* **Task goal**
Lines in the listing below containing the string "computer" are to be identified and copied.

* **Task inputs**
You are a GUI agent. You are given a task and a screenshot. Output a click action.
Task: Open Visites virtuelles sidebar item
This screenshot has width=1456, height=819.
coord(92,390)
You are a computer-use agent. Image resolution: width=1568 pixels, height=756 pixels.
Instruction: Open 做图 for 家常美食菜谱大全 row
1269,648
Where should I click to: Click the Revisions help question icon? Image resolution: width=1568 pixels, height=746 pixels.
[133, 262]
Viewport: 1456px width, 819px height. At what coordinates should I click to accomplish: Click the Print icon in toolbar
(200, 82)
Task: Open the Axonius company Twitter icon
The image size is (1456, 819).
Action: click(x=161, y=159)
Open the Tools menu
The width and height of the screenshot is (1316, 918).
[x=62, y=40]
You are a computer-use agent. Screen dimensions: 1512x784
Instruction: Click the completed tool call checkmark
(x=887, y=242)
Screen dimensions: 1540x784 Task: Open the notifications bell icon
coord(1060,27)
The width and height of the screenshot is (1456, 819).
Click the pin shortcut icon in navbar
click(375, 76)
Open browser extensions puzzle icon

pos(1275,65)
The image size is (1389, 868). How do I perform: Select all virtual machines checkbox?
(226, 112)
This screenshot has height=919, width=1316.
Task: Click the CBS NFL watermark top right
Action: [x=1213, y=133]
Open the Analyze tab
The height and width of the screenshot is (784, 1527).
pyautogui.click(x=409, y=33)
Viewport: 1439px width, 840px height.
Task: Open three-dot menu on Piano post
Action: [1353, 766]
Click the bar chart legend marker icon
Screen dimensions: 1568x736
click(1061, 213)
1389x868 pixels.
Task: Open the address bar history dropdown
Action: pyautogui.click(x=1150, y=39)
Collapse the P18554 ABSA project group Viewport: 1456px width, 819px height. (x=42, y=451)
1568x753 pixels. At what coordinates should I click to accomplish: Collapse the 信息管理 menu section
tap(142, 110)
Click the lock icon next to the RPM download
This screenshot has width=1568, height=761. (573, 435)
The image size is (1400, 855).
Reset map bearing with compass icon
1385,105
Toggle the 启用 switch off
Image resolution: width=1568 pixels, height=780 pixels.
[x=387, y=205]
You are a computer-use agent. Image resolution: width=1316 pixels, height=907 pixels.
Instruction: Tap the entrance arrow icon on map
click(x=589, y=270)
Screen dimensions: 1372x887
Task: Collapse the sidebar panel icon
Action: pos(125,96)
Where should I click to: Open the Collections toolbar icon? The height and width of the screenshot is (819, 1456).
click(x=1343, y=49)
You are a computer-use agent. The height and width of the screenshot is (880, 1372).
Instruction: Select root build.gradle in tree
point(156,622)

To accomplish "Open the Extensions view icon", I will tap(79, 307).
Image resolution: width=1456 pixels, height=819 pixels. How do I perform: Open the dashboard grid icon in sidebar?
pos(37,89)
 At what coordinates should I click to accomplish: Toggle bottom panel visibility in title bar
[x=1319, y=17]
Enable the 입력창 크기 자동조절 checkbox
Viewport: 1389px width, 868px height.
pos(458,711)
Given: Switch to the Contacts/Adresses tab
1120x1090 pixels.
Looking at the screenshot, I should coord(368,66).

* **Exercise result**
You are a computer-use agent. Image resolution: width=1568 pixels, height=756 pixels.
You are a computer-use agent. Screen dimensions: 1512x784
You are a computer-use agent. Image resolution: width=1316 pixels, height=907 pixels.
You are a computer-use agent. The height and width of the screenshot is (880, 1372).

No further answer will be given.